Ok yo tambien estoy en el curro pero la pagina de donde lo saque es "geofex", pero no puedo ponerte el link no me entero asi que te pongo la imagen del esquema en el adjunto, y el texto para encontrarlo, si entras en la pagina principal,
http://www.geofex.com/, y ahces la busqueda de power supply, aparece por ahi, aun asi te pego el texto, aunque sea en ingles:
"A Super Pedalboard Power Supply
Copyright 1998-1999 R.G. Keen All rights reserved
Tired of changing batteries in your pedals? How about making a single pedalboard power supply that will run all your effects at the same time? OK but not exciting?

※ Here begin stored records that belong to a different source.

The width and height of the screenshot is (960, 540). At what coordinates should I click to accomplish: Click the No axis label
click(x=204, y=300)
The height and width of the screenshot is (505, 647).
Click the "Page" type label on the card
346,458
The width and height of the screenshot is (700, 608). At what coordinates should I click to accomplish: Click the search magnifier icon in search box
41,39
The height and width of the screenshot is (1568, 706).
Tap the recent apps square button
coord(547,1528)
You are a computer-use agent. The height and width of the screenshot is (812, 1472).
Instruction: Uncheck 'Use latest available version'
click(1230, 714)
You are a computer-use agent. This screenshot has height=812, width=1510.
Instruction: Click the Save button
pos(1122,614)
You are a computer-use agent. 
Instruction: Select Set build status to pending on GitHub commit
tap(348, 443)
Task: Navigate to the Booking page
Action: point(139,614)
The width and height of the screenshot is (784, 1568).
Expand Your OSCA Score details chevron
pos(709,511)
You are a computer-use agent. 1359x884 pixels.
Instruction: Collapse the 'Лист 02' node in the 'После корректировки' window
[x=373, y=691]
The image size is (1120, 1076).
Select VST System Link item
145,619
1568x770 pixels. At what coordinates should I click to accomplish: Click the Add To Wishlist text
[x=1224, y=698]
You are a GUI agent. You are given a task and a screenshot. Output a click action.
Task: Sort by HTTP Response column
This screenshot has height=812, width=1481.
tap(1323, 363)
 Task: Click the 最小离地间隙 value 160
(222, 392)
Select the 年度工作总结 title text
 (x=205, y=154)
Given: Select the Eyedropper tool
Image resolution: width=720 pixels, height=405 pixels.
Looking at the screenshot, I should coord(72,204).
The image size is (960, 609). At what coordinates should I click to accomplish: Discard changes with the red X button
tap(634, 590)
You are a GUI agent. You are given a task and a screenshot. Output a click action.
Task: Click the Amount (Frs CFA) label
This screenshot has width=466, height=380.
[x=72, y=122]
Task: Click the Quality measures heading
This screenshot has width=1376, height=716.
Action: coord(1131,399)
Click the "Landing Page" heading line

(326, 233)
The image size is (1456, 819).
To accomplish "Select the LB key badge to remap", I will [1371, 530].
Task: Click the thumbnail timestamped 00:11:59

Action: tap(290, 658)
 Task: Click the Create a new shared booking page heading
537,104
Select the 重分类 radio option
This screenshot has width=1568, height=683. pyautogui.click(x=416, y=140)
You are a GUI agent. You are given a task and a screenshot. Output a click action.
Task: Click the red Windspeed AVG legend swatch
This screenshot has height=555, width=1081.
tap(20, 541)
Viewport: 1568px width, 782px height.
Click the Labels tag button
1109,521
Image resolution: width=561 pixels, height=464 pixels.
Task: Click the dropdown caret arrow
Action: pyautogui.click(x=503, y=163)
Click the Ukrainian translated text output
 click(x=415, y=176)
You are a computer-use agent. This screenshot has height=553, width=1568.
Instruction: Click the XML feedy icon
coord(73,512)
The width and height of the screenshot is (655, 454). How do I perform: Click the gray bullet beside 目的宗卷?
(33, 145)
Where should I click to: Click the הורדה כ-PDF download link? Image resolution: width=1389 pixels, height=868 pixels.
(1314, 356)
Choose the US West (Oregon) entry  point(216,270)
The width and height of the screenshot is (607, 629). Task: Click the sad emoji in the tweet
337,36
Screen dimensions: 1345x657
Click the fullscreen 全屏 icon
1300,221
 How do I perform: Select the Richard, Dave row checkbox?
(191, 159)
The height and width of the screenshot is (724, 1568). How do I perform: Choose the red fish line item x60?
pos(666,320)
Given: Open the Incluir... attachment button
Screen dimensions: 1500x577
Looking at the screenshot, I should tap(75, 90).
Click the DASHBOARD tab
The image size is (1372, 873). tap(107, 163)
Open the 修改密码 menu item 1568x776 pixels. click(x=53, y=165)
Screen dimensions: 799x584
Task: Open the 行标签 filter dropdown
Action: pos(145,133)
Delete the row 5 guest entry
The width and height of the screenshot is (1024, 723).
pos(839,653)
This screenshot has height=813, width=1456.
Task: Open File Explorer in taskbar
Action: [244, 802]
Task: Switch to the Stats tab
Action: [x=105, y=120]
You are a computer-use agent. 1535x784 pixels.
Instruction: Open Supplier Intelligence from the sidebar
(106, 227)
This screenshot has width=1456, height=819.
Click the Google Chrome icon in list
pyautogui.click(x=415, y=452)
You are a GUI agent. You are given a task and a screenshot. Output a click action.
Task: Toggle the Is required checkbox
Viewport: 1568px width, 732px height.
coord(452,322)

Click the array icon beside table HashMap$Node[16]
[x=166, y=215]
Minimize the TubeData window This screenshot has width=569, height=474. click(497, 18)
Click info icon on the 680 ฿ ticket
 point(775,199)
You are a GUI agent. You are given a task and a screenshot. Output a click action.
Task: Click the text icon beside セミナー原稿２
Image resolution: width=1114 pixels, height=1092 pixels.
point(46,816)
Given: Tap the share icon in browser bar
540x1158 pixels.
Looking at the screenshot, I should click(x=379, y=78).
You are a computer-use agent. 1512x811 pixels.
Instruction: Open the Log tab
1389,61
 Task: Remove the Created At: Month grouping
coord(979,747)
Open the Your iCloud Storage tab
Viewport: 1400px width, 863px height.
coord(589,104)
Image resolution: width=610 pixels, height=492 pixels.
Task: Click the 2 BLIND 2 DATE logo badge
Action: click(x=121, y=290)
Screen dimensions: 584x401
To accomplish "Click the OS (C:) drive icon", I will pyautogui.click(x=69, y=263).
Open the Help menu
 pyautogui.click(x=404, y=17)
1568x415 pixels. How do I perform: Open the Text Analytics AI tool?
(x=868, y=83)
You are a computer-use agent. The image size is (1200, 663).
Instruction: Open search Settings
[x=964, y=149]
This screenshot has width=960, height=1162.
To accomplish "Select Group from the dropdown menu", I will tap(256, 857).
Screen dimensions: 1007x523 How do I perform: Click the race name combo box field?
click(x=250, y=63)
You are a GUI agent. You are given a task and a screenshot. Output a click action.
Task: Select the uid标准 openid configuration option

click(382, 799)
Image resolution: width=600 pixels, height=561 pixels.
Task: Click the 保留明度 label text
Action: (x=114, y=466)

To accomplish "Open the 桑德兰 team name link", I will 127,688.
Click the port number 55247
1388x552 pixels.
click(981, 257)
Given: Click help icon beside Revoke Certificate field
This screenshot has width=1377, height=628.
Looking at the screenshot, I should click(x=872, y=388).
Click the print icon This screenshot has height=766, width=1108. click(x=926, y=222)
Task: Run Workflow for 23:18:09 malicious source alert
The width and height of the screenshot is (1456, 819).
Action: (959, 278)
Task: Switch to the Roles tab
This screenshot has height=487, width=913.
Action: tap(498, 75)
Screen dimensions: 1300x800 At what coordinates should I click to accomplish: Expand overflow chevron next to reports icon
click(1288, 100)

All right, how about if it can be adjusted to simulate a real battery, whether fresh and full of Zap! or getting old and tired? Is that interesting?
There are several pedalboard power supplies on the market. They range from dismal unregulated, unfiltered wall-warts to super-regulated, multi-tapped pedalboard supplies, and one commercial unit even allows low or high battery voltage adjustments. It's quite expensive though. You can do your own if you're so inclined.
The schematic shows how the thing works. It's not rocket science by any means. The raw power comes from and AC power transformer - and any wall wart with enough voltage and current rating, either AC or DC output, will power it. The raw power comes onto the board and is immediately full wave rectified (that's why raw power can be AC or DC - the FWR homogenizes it into DC) and filtered.
From there, it drops right into the real works - a three terminal regulator. This particular three terminal regular has a difference from most of them, though - it's adjustable. The LM317 is a TO-220 device that can supply over 1A of output current if properly heat-sinked (heat-sunk??) and has an output that can be varied from 1.25V up to about 40V or so by a simple resistance.
The 317's pins are Input, Output and Adjust. It has no ground connection, oddly enough. It adjusts the current it lets through to force the voltage between the output and adjust pins to be 1.25V. The adjust pin is a high impedance pin, so any current coming out of the output pin has to be sunk somewhere else. In actual operation, a resistor of about 125 to 240 ohms is connected between the output and adjust pins, and another resistance connected from adjust to ground.
The 1.25V difference between the output and adjust pin makes 1.25V/240 ohm or about 5ma flow in the 240 ohm resistor, and on through the resistance to ground. The resistance to ground sets the actual output voltage. This resistor can be any value from zero ohms up to about 10K, and the output voltage will become (5ma * Radj) + 1.25V.
For our purposes, we want the output to vary between about 7.0V for a weak, tired old battery and 9.5V for a fresh, tongue-zapping new alkaline. If we go through the math, we need the adjustment resistor to be 1.1K for the low 7 V output and 1.6K for the 9.5V output, so we use a 1.1K resistor in series with a 500 ohm pot. The pot setting now varies the output between the two voltages. There's an output capacitor of about 10uF on the power output just to keep things stable. Don't leave that out.
There's another part in the schematic - Rbat. What's that?
The other difference between new and old batteries is that while new batteries can put out a lot of current, old ones can't - they develop a high internal resistance. If we put a real resistor on the output of our regulator, it will fake the internal resistance of the battery.
Rbat is something you pick by experience and ear. New batteries have internal resistances in the range of a few ohms up to maybe a couple of hundred ohms for a really sucked-dry carbon-zinc one. Ideally, Rbat should vary smoothly with the voltage adjustment so that at the highest voltage, Rbat is lowest, and when the voltage is lowest, Rbat is highest. You could accomplish that with a dual gang pot with 500 ohms on one of the sections and 100 or 150 ohms on the other section. Since these are rarer than hen's teeth, you have two options - either just use two independent controls, or make up your own multisection pot with the techniques outlined in The Secret Life of Pots. If you did that, the single knob could just be labled "Battery Age" and vary from 9.5V/0 ohms at the counterclockwise extreme to 7.0V/100 ohms on the clockwise extreme.
About the circuit board
This circuit board shows the whole mess, plus parts identification. This circuit board layout reflects a simple transformer/rectifier/filter/regulator with the adjustment mods.
The board is designed with flexibility in mind. As it sits, the board accepts a 12VAC/1A flatpack transformer and has enough filtering and heatsinking to put out 1/2 A or so of very clean 9V power. If you prefer to use an external wall wart to run this regulator, you can also run just the filter/regulator section from an external wart which needs to put out 12 - 14V AC or DC. Just cut the board off at the innermost edge of the power transformer outline, and use the inboard pads to bring power in on wires.
Since it uses 120VAC power, you must be immaculately careful about the primary wiring; be certain that you know how to wire this up safely, or DO NOT ATTEMPT IT.
The board as laid out will fit inside a Hammond 1590BB cast aluminum box.
"